Data entries:
=== Section Start ===

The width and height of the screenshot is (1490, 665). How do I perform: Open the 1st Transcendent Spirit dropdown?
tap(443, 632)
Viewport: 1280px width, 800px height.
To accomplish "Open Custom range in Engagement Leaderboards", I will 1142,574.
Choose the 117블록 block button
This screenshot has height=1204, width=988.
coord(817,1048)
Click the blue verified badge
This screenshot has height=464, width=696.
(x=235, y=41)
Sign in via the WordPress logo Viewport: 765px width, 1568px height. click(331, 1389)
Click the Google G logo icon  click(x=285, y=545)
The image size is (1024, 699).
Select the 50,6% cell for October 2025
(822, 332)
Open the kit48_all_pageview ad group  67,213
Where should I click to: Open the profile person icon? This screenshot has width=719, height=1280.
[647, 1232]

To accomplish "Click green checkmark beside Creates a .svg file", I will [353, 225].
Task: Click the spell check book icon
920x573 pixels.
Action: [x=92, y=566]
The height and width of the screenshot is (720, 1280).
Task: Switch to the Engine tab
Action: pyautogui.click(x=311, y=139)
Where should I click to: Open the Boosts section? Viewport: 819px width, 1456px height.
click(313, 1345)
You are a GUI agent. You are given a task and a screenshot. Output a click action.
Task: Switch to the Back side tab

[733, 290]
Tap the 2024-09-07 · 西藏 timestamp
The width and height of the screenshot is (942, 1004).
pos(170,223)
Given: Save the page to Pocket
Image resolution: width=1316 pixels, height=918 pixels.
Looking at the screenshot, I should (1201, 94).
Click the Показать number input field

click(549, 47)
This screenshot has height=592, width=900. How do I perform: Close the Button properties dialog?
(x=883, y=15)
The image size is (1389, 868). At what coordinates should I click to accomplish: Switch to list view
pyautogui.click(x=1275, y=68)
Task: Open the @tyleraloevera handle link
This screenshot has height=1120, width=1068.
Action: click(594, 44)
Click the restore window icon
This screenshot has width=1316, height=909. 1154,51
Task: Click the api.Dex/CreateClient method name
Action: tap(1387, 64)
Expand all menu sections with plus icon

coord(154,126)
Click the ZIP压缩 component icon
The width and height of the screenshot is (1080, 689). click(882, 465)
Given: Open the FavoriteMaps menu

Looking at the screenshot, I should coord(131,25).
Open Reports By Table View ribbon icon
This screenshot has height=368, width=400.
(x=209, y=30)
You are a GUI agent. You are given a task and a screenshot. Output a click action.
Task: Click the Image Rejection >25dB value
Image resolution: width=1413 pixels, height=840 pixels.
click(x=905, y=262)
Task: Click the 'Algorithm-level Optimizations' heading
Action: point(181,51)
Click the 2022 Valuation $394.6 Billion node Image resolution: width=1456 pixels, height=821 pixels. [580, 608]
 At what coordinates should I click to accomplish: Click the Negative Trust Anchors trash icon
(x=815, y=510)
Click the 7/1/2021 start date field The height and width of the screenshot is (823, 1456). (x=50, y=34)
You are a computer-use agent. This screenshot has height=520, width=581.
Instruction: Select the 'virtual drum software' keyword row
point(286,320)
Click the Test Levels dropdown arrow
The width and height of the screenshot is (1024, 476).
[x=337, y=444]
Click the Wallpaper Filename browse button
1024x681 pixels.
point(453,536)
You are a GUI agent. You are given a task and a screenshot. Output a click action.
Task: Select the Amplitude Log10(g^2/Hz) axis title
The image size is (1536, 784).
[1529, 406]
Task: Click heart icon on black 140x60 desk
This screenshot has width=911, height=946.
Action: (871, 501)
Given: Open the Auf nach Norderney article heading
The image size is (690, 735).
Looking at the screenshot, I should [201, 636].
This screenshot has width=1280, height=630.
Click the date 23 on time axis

=== Section End ===

- [Your task] Each line with the word "will" in the records above belongs in the result; copy all of them.

- [Answer box]
To accomplish "Open Custom range in Engagement Leaderboards", I will 1142,574.
To accomplish "Click green checkmark beside Creates a .svg file", I will [353, 225].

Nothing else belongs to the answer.